In [None]:
import pandas as pd
import matplotlib.pyplot as plt
import seaborn as sns
from sklearn.linear_model import LogisticRegression
from sklearn.neighbors import KNeighborsClassifier

from feature_selectors import *
from sklearn.neighbors import KNeighborsClassifier
from sklearn.preprocessing import StandardScaler

In [None]:
gebruikers_df = pd.read_csv(r'..\..\data\gebruikersinformatie.csv', delimiter = ';')
evenement_df = pd.read_csv(r'..\..\data\evenementinformatie.csv', delimiter = ';')
aanwezigheid_df = pd.read_csv(r'..\..\data\evenementaanwezigheid.csv', delimiter = ';')
bericht_df = pd.read_csv(r'..\..\data\berichtinteracties_met_sentiment.csv', delimiter = ';')

In [None]:
df = merge_on_all(bericht_df, evenement_df, gebruikers_df, aanwezigheid_df)

df

In [None]:
# Remove nonvalid entries
for col in df.columns:
    df = df[~(df[col].isna())]

df = df[~(df['Gebruiker_Lidmaatschapstype'] == 'x')]
df

In [None]:
# Convert ID to ints
to_convert = ["BerichtID", "EvenementID", "GebruikerID", "Evenement_OrganisatorID"]

for col in to_convert:
    df[col] = df[col].str[1:].astype(int)
    
df

In [None]:
# Factorize
to_factorize = ["Aanwezigheidsstatus", "Gebruiker_Lidmaatschapstype", "BerichtSentiment"]

for col in to_factorize:
    df[col], unique_values = pd.factorize(df[col])

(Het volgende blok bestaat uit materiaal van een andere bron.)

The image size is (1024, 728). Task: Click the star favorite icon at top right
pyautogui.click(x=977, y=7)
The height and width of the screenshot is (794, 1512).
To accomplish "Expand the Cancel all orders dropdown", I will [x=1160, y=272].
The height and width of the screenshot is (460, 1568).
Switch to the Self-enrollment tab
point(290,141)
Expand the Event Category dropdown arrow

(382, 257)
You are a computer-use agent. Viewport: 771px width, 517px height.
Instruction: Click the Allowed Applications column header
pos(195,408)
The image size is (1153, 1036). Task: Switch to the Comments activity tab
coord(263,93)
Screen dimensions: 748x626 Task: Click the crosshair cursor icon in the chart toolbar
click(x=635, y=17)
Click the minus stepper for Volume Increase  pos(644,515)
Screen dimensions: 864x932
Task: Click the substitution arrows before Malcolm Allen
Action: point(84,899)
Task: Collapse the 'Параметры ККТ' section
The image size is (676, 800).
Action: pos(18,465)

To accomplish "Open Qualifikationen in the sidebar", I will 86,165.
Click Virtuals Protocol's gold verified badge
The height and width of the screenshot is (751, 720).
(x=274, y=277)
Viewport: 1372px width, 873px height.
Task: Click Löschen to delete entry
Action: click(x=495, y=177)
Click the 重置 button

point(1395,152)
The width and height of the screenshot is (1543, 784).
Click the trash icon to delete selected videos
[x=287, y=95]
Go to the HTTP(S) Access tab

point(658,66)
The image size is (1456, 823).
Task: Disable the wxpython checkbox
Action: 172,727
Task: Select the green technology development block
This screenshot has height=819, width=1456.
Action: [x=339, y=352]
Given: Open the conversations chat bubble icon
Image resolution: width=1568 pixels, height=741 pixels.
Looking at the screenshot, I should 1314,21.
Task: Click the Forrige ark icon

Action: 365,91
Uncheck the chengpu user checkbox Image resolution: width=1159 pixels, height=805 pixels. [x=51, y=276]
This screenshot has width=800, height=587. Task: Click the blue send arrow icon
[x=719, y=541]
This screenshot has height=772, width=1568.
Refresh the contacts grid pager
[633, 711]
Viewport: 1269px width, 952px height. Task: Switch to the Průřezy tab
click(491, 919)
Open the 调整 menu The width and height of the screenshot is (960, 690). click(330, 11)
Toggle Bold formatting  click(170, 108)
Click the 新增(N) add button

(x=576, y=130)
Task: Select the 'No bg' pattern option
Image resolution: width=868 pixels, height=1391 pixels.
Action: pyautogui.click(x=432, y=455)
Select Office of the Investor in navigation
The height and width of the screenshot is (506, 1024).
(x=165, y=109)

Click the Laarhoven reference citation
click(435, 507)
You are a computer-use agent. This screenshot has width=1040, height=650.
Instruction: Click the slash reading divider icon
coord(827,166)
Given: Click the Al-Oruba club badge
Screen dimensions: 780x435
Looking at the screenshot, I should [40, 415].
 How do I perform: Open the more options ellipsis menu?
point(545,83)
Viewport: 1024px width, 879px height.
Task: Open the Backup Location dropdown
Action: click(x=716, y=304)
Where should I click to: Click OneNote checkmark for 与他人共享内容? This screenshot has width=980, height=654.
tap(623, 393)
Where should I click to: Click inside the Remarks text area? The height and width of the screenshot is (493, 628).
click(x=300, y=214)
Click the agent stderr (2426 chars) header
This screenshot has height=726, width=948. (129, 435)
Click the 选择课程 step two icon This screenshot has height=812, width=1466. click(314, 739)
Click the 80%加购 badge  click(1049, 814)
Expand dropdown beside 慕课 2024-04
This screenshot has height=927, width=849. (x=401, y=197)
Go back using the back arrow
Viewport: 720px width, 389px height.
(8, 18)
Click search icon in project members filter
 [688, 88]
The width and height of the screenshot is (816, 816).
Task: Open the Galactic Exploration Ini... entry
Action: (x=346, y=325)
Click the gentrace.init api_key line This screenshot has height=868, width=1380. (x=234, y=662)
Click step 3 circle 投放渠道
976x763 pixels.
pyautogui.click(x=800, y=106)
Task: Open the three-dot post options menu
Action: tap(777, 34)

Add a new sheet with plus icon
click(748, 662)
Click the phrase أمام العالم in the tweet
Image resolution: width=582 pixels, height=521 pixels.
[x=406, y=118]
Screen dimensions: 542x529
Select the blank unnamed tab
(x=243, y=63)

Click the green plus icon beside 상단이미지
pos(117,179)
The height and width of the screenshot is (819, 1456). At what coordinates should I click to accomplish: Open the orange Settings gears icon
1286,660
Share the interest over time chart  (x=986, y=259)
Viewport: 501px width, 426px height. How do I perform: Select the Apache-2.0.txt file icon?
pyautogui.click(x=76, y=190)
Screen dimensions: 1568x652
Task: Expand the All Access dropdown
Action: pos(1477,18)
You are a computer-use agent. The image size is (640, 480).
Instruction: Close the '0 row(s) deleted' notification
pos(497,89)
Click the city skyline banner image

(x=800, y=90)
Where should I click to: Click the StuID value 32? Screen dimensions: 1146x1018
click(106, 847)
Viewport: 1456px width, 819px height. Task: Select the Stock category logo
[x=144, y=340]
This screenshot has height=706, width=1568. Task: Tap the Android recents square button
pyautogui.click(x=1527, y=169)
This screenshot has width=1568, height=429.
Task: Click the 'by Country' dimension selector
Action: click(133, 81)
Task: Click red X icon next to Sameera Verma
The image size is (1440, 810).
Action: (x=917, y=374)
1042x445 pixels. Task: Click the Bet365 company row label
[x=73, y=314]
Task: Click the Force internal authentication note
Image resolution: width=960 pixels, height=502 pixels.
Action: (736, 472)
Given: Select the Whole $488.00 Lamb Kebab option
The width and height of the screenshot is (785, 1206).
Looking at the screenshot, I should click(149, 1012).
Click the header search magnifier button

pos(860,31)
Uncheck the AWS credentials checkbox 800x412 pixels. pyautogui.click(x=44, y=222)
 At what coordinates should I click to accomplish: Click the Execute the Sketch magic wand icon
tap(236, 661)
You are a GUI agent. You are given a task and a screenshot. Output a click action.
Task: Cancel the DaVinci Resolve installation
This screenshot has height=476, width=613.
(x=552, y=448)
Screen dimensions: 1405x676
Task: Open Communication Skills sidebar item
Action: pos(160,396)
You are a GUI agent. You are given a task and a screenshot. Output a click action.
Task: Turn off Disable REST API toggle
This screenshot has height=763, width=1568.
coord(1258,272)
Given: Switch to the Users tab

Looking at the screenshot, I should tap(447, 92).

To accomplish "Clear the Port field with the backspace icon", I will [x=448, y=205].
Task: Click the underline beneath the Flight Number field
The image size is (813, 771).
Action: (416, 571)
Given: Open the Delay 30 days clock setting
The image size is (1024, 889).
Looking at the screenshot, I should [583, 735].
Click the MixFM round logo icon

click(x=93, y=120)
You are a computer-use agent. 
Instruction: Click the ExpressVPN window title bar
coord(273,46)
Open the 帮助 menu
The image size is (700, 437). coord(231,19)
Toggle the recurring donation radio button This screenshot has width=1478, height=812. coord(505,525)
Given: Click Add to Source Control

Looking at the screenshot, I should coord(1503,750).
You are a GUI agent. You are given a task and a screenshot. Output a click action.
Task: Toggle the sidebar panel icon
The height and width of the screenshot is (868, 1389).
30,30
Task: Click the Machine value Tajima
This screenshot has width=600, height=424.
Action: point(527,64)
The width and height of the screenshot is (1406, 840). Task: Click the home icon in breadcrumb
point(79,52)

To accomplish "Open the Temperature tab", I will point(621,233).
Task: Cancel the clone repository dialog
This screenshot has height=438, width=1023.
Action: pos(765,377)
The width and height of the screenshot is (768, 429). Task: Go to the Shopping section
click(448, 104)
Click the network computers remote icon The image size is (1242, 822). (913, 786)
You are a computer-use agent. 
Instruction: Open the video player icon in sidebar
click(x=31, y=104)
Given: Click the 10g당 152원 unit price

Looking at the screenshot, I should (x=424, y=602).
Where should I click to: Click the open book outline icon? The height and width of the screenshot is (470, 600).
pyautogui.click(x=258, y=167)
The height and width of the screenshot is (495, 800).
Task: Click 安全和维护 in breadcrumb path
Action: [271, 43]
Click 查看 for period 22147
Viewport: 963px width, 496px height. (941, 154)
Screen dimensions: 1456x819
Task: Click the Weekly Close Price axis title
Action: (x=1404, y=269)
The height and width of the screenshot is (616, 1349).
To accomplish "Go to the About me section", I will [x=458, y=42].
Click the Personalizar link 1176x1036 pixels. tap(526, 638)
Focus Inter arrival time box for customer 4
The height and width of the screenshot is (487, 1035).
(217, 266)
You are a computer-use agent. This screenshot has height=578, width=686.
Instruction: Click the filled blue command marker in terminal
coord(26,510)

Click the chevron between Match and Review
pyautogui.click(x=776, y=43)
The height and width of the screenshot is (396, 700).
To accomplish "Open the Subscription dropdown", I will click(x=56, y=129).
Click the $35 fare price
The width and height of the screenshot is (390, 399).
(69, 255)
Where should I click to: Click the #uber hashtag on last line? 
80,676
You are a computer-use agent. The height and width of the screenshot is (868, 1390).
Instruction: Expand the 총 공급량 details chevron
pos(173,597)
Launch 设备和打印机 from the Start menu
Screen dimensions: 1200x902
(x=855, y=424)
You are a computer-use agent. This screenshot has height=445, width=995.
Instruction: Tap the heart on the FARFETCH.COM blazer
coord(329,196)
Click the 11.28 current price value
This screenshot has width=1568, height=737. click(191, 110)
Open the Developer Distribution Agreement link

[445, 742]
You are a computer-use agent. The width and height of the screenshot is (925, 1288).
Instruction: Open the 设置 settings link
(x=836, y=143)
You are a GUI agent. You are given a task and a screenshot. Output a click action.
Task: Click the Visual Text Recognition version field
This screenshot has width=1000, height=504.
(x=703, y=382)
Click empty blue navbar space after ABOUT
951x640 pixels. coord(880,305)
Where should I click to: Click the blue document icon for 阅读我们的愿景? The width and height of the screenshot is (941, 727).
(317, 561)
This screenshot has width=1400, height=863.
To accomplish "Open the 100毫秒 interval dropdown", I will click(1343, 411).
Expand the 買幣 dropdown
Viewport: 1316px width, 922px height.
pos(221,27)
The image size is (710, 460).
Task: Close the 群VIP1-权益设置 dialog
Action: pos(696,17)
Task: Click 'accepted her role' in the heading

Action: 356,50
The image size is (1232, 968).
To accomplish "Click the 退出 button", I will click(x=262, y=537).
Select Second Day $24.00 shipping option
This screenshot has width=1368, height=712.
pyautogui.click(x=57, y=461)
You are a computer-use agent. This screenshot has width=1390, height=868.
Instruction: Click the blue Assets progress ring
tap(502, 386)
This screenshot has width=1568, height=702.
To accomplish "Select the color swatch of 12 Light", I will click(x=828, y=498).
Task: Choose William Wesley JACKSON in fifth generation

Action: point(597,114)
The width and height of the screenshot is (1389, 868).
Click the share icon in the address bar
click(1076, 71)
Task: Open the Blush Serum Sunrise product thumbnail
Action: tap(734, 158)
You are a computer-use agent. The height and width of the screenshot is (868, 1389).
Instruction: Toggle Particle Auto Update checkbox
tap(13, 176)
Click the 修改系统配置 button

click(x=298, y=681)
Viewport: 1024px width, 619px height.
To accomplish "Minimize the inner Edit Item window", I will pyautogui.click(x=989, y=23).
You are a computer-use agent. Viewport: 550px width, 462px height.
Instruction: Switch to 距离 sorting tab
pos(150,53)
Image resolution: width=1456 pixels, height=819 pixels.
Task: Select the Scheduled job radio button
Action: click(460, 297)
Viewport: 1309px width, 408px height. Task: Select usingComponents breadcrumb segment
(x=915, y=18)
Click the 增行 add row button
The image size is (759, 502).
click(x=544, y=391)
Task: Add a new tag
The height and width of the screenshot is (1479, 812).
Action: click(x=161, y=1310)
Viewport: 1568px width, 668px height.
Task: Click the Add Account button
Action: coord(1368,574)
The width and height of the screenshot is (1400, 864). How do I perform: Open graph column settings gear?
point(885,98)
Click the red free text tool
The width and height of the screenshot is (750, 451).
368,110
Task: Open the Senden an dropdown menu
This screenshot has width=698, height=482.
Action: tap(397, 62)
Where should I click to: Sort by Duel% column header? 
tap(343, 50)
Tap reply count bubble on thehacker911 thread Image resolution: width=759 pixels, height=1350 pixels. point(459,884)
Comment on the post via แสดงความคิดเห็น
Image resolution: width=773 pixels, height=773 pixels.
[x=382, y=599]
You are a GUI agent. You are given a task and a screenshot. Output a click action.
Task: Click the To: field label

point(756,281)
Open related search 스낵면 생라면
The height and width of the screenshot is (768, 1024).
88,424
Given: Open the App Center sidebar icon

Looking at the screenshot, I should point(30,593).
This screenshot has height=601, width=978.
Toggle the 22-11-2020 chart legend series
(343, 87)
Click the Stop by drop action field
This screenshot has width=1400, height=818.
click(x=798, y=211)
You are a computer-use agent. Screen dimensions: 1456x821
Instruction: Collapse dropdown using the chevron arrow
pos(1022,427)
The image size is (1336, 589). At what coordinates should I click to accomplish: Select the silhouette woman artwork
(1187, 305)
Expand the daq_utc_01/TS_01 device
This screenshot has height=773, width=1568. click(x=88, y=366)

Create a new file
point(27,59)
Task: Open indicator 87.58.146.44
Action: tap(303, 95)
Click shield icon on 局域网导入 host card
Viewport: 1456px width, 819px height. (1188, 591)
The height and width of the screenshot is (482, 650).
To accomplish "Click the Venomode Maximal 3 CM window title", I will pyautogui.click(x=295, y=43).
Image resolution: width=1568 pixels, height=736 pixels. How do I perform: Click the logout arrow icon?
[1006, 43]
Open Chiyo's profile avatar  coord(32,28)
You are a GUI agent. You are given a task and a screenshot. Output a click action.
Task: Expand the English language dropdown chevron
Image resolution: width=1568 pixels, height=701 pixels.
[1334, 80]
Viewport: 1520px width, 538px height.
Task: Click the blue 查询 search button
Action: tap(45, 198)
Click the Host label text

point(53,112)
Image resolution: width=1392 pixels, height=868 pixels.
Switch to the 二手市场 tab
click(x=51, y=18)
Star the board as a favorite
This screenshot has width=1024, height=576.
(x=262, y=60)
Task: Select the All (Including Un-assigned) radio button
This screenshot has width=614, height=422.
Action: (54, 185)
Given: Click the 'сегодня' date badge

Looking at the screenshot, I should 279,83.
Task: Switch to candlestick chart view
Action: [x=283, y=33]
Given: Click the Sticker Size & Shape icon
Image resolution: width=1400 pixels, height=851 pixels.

    print(f"\n{col} numerics:")
    for i, value in enumerate(unique_values):
        print(f"{i} -> {value}")
        
# Change range from -1 (negatief) to 1 (positief)
df['BerichtSentiment'] = df['BerichtSentiment'].replace(2, -1)

df['Gebruiker_Lidmaatschapstype'] = df['Gebruiker_Lidmaatschapstype'].astype(bool)

# Factorize studiejaar with map
df["Gebruiker_Studiejaar"] = df["Gebruiker_Studiejaar"].map({
    "eerstejaars": 1,
    "tweedejaars": 2,
    "derdejaars": 3,
    "vierdejaars": 4
})

df

In [None]:
# Dummies from evenemnttype and studierichting
df = pd.concat([df, pd.get_dummies(df['Evenement_EvenementType'], prefix = 'Evenement_EvenementType')], axis = 1)
df = pd.concat([df, pd.get_dummies(df['Gebruiker_Studierichting'], prefix = 'Gebruiker_Studierichting')], axis = 1)
df.drop(columns = ['Evenement_EvenementType', 'Gebruiker_Studierichting'], axis = 1, inplace = True)

df

In [None]:
# Convert columns to datetime datatype
date_columns = ['BerichtDatum', 'Evenement_EvenementDatum', 'Gebruiker_RegistratieDatum', 'Gebruiker_LaatsteLogin']

for col in date_columns:
    df[col] = pd.to_datetime(df[col], dayfirst = True)

# Extract date/month/year from datetime columns
for col in date_columns:
    df[f'{col}_is_weekend'] = df[col].dt.weekday >= 5
    df[f'{col}_month'] = df[col].dt.month
    # df[f'{col}_year'] = df[col].dt.year
    
df.drop(columns = date_columns, inplace = True)

df

In [None]:
plt.figure(figsize = (20, 8))
sns.heatmap(df.corr(), annot = True)
plt.show()

In [None]:
def get_all_predictors():
    all_predictors = df.columns.tolist()
    all_predictors.remove('BerichtID')
    all_predictors.remove('EvenementID')
    all_predictors.remove('GebruikerID')
    all_predictors.remove('Evenement_OrganisatorID')

    return all_predictors

In [None]:
# scaler = StandardScaler()
# scaled_data = scaler.fit_transform(df[all_predictors])
# scaled_df = pd.DataFrame(scaled_data, columns = all_predictors)
# scaled_df

In [None]:
# Aanwezigheidsstatus (0 = aanwezig, 1 = afwezig)
df['Aanwezigheidsstatus'] = df['Aanwezigheidsstatus'].replace(2, 1).astype('bool', )

model = LogisticRegression(max_iter=10000)
# model = KNeighborsClassifier(n_neighbors=1)
results = {}

outcomes = df.select_dtypes(include='bool').columns.tolist()
for outcome in outcomes:
    all_predictors = get_all_predictors()
    all_predictors.remove(outcome)

    predictors, score = selection(model, df, df[outcome], all_predictors, mode='forward', metric='acc')

    naive_rule = df[outcome].sum() / df.shape[0]
    lift = score / naive_rule

    results[outcome] = (score, lift)

    print(
        f'Predicting: {outcome}\nBest predictors: {predictors}\nScore: {score}\nNaive rule: {naive_rule}\nLift: {lift}\n')

results = pd.DataFrame({
    'Outcome': results.keys(),
    'Score': [value[0] for value in results.values()],
    'Lift': [value[1] for value in results.values()]
})

results

In [None]:
# from mlxtend.feature_selection import SequentialFeatureSelector as SFS
# from sklearn.metrics import accuracy_score
# 
# sfs = SFS(model,
#           k_features = 'best',
#           forward = True,
#           floating = False,
#           scoring = 'accuracy',
#           cv = 10)
# 
# sfs = sfs.fit(df[predictors], df[outcomes])
# 
# print(f"Selected features: {list(sfs.k_feature_names_)}")
# print(f'Score: {sfs.k_score_}')
# print(f'Naive rule: {df[outcomes].sum() / df.shape[0]}')